_Extracted text_
· · · · · · ·

My mother says, "Daughter, you're getting older. Marry that man then have a lover." He nearly suggested the same thing. "Piph, I support you. Whatever you need to feel like yourself is fine with me. I'll always be here, I know you have needs that I may not be able to fulfill." Really? I found this strange and a bit unsettling. I told him, "I think you would be a great husband, but I would be a terrible wife." My elderbrother says, "You are well within your right to not desire a good man. Men refuse good women all of the time. Do Not get into a relationship with someone you do not feel passion for. It isn't good for you and eventually will cause problems for them." My girlfriends found this to be a no brainer, somewhat combining the two previous answers, "Be with him until something better comes along." THAT RESPONSE amazed me because these are the same women who I've spent hours with explaining how the "heartbreaker" just did that...to them! The conversations have gone something like this:
"But why did he marry her?"
"He wanted to"
"But I helped him through school and co-signed for a car for him."
"He wants a life with her."
"Yeah, but he told me that we were great for each other."
"Well, apparently that was for that moment, et al." How could they be the ones to suggest such a thing? Incredible, and yes, sad but true. My question today:

How important is passion when considering a long-term "love project"
(a la Rupert P. Marshall, in the best movie about Urban BlackLove, Claudine)?



BlackLove Defined


What is BlackLove?
To me, it is actually very simple. BlackLove awakens the mind and opens the heart. For real. It makes you feel alive, protected, secure, capable. At least it does if it's good. BlackLove also makes you feel as though you have a responsibility to ride through storms, move forward in spite of crosses burning on a lawn, ignore the uncomfortable feeling of being the "only" in a room because there is something larger at stake. BlackLove, in its rawest form, allows the heart to breathe, be supported by the mind, and propelled forward by the body. BlackLove is amazing. I also find that BlackLove is incredibly disrespected, abused, misused and saddest of all, misunderstood. My working definition of BlackLove is akin to Don Spears definition of Goodp***y. For those unfamiliar with the book Goodp***y, here is my working definition of BlackLove:

BlackLove (yes,onewordsimplybecauseIamunabletoseparateonefromtheother)

· · · · · · ·

_What you are asked to do_
Please answer these from the BlackLove text:
(a) What does the writer's mother advise?
(b) What do the writer's girlfriends suggest?
(c) Which movie does the writer call the best about Urban BlackLove?
Nothing in the records matters for this work.

· · · · · · ·

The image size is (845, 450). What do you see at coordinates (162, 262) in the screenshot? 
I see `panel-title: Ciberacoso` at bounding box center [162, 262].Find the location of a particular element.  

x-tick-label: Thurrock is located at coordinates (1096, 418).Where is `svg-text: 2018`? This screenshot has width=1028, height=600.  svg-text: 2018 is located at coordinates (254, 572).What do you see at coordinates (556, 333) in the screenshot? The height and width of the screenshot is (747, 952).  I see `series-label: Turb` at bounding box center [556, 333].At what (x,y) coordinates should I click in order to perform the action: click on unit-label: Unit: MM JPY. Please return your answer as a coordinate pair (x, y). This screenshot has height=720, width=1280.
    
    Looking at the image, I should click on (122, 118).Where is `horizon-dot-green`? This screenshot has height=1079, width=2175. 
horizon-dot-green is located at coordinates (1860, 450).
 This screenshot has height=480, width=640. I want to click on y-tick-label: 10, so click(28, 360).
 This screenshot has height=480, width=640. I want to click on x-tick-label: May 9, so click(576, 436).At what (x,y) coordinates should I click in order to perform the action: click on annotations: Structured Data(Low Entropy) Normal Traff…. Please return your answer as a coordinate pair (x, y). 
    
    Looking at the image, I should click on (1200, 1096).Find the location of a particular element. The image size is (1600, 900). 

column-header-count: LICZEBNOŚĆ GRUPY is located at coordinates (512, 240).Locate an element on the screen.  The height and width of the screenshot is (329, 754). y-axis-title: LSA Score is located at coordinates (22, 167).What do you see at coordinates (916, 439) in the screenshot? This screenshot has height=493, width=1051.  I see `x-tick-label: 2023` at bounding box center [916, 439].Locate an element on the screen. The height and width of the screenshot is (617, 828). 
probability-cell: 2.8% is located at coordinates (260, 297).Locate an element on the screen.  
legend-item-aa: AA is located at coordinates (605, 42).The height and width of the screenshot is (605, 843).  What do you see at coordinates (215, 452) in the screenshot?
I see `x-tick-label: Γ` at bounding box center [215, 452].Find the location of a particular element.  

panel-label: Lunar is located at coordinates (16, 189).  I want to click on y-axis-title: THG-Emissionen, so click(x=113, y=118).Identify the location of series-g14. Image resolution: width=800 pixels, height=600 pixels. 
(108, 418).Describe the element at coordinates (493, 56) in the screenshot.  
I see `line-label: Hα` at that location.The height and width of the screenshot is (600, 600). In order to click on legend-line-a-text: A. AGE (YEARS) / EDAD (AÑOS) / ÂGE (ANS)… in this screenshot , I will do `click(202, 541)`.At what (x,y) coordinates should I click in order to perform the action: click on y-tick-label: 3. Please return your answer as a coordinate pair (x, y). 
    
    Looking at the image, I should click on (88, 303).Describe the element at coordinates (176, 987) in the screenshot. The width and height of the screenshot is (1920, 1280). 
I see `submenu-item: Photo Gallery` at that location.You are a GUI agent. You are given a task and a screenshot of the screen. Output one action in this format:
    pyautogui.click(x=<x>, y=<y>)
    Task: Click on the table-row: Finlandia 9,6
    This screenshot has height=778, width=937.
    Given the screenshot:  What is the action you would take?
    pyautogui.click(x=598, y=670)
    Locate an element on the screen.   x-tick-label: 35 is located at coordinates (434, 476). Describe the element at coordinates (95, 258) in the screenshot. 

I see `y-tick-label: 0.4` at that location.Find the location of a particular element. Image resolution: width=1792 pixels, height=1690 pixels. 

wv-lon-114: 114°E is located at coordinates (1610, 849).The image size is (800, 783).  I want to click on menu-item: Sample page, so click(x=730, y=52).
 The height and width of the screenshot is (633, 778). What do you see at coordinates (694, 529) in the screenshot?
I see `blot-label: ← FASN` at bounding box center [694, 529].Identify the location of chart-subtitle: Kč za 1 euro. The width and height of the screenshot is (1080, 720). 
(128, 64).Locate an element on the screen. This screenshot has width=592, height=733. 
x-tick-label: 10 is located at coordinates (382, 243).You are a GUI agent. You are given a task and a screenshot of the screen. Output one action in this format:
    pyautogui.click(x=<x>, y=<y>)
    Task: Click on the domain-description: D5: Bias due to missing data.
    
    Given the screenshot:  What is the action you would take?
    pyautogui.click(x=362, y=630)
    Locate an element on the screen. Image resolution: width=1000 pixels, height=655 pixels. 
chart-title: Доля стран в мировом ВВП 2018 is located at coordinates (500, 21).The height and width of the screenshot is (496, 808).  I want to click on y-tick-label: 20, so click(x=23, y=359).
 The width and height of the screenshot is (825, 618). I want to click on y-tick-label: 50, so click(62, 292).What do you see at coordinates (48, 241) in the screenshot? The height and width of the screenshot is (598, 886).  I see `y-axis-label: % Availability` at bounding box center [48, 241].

· · · · · · ·

_Written solution_
(a) "Marry that man then have a lover."
(b) "Be with him until something better comes along."
(c) Claudine